----- Trecho do texto

As circunstâncias das vidas humanas contribuem muito para determinar
a sua filosofia, mas, inversamente, sua filosofia muito contribui para
determinar tais circunstâncias. Essa ação mútua,
através dos séculos, será o tema das páginas
seguintes.
Há, todavia, uma resposta mais pessoal. A ciência diz-nos
o que podemos saber, mas o que podemos saber é muito pouco e,
se esquecemos quanto nos é impossível saber, tornamo-nos
insensíveis a muitas coisas sumamente importantes. A teologia,
por outro lado, nos induz â crença dogmática de
que temos conhecimento de coisas que, na realidade, ignoramos e, por
isso, gera uma espécie de insolência impertinente com respeito
ao universo. A incerteza, na presença de grandes esperanças
e receios, é dolorosa, mas temos de suportá-la, se quisermos
viver sem o apoio de confortadores contos de fadas, Não devemos
também esquecer as questões suscitadas pela filosofia,
ou persuadir-nos de que encontramos, para as mesmas, respostas indubitáveis.
Ensinar a viver sem essa segurança e sem que se fique, não
obstante, paralisado pela hesitação, é talvez a
coisa principal que a filosofia, em nossa época, pode proporcionar
àqueles que a estudam.

----------
----- Registros exibidos

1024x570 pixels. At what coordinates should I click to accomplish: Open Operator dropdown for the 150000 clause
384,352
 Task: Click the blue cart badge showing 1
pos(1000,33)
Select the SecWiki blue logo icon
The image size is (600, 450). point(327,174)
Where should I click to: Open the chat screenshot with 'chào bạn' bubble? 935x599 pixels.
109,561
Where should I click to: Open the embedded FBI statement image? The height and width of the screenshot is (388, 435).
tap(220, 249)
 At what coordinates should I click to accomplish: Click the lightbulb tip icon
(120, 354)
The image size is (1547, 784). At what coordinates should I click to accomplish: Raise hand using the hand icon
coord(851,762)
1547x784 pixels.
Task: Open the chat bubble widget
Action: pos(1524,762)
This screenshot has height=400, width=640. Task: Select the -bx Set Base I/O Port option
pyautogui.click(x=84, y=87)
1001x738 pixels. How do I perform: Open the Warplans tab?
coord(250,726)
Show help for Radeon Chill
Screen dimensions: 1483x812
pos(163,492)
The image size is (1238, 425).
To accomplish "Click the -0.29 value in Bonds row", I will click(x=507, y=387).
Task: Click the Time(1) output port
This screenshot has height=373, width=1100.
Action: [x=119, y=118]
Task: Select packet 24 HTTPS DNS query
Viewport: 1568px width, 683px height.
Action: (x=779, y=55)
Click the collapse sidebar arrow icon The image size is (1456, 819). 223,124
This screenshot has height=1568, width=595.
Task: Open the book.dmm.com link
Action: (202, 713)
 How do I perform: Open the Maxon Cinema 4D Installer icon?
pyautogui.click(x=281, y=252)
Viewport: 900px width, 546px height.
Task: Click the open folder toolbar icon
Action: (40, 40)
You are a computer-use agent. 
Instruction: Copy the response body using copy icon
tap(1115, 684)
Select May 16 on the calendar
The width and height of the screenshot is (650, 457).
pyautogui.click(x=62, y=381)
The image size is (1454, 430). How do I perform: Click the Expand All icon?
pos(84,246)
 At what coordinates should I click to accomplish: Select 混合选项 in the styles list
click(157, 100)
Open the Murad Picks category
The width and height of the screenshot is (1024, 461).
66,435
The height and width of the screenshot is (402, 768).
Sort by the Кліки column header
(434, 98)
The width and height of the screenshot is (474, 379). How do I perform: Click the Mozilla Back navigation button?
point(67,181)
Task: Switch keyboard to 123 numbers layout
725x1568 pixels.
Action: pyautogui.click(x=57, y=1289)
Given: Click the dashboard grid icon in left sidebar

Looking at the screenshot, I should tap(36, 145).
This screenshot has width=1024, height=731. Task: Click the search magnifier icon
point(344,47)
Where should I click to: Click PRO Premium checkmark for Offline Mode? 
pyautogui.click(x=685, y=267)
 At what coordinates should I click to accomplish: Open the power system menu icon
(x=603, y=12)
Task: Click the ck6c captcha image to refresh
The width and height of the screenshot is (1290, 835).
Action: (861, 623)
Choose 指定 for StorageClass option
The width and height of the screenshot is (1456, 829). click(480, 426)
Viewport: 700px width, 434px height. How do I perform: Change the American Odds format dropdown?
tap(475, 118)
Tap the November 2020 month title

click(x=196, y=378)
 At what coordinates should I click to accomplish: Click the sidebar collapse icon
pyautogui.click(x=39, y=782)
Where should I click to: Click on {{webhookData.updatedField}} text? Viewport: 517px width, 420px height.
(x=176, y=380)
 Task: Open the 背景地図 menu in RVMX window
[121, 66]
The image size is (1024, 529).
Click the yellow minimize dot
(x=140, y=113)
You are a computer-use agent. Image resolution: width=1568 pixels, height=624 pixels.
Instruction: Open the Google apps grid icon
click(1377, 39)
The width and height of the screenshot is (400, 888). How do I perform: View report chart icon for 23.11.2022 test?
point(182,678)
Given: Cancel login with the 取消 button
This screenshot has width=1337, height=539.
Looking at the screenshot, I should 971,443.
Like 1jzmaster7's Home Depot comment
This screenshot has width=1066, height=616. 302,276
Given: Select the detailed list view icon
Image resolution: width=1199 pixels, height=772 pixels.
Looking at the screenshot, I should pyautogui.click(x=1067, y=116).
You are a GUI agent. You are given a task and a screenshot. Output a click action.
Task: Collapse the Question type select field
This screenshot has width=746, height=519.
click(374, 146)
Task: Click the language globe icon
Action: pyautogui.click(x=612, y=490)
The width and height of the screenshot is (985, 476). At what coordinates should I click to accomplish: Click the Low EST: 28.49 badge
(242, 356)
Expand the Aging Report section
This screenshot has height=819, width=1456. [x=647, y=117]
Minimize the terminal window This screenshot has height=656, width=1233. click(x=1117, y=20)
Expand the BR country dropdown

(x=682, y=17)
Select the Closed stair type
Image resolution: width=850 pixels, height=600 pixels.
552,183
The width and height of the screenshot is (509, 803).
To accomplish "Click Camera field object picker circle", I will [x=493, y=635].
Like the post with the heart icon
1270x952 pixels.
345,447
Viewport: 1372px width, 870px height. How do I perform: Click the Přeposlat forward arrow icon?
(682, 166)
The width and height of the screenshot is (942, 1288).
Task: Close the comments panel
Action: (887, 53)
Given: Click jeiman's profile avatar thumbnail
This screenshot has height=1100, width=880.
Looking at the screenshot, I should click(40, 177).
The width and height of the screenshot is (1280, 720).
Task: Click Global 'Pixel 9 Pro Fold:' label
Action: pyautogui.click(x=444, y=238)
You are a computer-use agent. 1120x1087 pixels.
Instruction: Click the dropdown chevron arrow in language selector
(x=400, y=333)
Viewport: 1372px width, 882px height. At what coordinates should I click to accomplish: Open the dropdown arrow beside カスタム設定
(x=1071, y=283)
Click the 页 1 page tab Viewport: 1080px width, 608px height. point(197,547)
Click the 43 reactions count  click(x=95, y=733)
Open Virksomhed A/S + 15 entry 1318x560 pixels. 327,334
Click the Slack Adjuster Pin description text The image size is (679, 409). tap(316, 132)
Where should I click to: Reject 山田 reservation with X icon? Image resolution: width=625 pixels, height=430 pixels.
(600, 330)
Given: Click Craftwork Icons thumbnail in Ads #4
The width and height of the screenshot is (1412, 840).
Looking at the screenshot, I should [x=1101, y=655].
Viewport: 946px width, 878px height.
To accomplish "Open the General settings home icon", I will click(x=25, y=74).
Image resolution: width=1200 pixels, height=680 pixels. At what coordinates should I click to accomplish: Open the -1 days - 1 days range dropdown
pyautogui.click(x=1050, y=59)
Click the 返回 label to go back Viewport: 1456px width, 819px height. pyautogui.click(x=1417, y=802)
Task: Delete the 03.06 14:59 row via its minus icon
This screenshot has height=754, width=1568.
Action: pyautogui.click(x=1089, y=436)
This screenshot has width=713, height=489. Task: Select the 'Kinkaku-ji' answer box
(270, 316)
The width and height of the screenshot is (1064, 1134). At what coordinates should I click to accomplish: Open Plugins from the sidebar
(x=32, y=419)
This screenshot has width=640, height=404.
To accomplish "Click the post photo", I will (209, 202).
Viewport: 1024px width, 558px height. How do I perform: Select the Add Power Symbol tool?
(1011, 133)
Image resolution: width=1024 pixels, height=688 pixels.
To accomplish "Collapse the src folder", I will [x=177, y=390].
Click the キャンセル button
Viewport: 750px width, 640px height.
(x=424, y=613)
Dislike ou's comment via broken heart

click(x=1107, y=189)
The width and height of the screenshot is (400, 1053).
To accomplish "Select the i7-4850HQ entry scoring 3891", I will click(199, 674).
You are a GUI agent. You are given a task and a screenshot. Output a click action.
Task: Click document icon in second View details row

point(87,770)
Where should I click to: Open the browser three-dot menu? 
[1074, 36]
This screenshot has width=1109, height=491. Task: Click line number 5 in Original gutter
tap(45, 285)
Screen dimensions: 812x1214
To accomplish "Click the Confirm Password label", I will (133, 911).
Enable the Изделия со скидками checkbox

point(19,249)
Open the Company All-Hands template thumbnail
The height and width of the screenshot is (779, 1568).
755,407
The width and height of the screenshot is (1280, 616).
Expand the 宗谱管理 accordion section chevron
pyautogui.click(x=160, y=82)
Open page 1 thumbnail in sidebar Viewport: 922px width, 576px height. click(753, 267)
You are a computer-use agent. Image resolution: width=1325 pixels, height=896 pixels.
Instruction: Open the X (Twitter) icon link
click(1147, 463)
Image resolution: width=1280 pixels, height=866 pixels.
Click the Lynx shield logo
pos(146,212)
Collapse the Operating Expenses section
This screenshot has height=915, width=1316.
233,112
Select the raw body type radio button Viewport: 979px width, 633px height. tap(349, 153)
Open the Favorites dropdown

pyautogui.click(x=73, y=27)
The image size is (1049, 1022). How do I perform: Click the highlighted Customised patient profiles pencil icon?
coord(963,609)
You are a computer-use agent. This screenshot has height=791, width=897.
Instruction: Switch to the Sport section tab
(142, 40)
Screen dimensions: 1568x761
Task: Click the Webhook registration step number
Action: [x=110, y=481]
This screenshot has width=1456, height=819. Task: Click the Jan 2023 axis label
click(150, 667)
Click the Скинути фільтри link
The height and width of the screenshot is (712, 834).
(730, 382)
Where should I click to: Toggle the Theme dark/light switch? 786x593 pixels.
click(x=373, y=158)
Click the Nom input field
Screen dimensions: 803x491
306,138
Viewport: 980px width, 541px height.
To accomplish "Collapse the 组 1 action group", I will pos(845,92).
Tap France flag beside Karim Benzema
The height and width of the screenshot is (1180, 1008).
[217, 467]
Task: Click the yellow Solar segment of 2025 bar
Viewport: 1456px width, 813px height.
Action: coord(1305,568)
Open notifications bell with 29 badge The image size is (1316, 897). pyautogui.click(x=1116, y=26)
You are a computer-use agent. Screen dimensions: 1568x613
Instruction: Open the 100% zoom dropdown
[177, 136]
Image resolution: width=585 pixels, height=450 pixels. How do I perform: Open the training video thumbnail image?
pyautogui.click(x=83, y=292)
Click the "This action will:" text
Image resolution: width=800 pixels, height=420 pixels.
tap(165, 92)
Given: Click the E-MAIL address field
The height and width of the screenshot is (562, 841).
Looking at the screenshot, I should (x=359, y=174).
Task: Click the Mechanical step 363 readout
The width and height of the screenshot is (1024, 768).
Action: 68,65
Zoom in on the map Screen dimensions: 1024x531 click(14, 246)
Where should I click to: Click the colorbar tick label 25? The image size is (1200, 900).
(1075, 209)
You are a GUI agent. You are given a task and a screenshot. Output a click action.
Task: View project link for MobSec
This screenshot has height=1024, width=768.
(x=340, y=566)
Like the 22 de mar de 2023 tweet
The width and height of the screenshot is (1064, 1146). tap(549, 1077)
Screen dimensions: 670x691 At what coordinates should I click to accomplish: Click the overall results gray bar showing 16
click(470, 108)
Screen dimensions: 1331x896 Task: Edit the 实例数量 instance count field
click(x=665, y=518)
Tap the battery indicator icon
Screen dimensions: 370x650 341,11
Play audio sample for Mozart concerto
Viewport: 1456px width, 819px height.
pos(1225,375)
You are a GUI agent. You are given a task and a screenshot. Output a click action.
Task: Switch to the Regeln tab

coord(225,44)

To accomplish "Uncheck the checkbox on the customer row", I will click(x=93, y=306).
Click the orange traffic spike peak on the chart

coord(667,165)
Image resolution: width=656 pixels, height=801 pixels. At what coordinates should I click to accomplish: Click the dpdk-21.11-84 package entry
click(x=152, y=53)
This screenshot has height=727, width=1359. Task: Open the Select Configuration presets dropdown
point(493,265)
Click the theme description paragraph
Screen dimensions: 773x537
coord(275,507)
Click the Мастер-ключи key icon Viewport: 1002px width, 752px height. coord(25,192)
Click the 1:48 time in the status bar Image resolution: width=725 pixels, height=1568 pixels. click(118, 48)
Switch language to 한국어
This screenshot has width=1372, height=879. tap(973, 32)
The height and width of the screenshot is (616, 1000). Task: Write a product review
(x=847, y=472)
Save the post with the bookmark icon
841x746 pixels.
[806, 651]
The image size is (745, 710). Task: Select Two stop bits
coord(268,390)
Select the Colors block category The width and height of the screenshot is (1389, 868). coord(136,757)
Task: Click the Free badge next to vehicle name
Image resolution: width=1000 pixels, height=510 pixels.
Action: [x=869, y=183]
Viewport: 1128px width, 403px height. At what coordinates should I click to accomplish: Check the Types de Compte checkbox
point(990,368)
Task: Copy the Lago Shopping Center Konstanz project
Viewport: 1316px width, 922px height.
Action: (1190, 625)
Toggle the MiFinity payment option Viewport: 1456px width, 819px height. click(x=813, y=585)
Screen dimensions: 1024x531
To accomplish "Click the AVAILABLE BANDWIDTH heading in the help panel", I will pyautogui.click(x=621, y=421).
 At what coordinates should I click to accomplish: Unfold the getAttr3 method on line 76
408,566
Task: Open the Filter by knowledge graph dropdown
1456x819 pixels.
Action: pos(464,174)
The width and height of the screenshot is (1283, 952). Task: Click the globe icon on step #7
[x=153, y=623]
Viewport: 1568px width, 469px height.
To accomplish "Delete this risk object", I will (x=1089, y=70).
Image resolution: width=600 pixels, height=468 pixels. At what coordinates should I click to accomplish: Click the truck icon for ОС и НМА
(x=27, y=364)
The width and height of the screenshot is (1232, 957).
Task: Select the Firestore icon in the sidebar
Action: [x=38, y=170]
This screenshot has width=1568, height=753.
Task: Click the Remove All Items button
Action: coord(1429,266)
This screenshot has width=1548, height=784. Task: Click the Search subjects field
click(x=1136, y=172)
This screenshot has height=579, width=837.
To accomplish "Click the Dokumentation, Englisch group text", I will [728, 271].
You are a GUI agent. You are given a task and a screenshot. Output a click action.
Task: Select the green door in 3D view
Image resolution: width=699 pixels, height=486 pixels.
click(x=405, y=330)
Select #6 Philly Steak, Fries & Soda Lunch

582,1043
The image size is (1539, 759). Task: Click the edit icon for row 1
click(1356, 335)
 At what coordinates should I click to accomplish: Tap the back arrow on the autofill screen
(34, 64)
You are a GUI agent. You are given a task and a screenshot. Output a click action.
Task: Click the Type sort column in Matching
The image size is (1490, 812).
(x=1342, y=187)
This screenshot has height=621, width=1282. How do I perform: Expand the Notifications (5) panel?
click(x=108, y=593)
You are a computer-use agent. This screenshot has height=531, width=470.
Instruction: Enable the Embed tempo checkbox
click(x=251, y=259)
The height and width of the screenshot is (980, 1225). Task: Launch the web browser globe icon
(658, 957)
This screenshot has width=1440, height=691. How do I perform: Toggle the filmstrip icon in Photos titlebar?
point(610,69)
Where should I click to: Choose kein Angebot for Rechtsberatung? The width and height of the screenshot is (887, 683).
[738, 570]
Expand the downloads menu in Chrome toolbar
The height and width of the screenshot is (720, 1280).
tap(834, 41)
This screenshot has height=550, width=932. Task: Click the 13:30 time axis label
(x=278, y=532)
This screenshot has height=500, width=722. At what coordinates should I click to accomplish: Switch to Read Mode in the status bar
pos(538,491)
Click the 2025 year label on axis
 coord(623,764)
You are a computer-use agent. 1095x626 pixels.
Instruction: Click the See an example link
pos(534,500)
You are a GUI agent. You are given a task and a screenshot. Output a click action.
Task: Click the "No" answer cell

----------

## Tarefa escrita 1
Transcreva fielmente o trecho sobre filosofia, começando nas palavras que trazem "Há, todavia, uma" e parando logo depois de "mesmas, respostas indubitáveis.".
## Tarefa escrita 2
Escreva o que vem depois da última frase do trecho sobre filosofia, seguindo o mesmo assunto.
Os registros não têm nenhuma ligação com o trecho.

## Resposta escrita 1
Há, todavia, uma resposta mais pessoal. A ciência diz-nos
o que podemos saber, mas o que podemos saber é muito pouco e,
se esquecemos quanto nos é impossível saber, tornamo-nos
insensíveis a muitas coisas sumamente importantes. A teologia,
por outro lado, nos induz â crença dogmática de
que temos conhecimento de coisas que, na realidade, ignoramos e, por
isso, gera uma espécie de insolência impertinente com respeito
ao universo. A incerteza, na presença de grandes esperanças
e receios, é dolorosa, mas temos de suportá-la, se quisermos
viver sem o apoio de confortadores contos de fadas, Não devemos
também esquecer as questões suscitadas pela filosofia,
ou persuadir-nos de que encontramos, para as mesmas, respostas indubitáveis.

## Resposta escrita 2
A filosofia, ao contrário do que ocorreu com a teologia, surgiu,
na Grécia, no século VI antes de Cristo. Depois de seguir
o seu curso na antigüidade, foi de novo submersa pela teologia
quando surgiu o Cristianismo e Roma se desmoronou. Seu segundo período
importante, do século YI ao século XIV, foi dominado pela
Igreja Católica, com exceção de alguns poucos e
grandes rebeldes, como, por exemplo, o imperador Frederico II (1195-1250).
Este período terminou com as perturbações que culminaram
na Reforma. O terceiro período, desde o século XVII até
hoje, é dominado, mais do que os períodos que o precederam,
pela ciência. As crenças religiosas tradicionais mantêm
sua importância, mas se sente a necessidade de que sejam justificadas,
sendo modificadas sempre que a ciência torna imperativo tal passo.
Poucos filósofos deste período são ortodoxos do
ponto de vista católico, e o Estado secular adquire mais importância
em suas especulações do que a Igreja.
A coesão social e a liberdade individual, como a religião
e a ciência, acham-se num estado de conflito ou difícil
compromisso durante todo este período. Na Grécia, a coesão
social era assegurada pela lealdade ao Estado-Cidade; o próprio
Aristóteles, embora, em sua época, Alexandre estivesse
tornando obsoleto o Estado-Cidade, não conseguia ver mérito
algum em qualquer outro tipo de comunidade. Variava grandemente o grau
em que a liberdade individual cedia ante seus deveres para com a Cidade.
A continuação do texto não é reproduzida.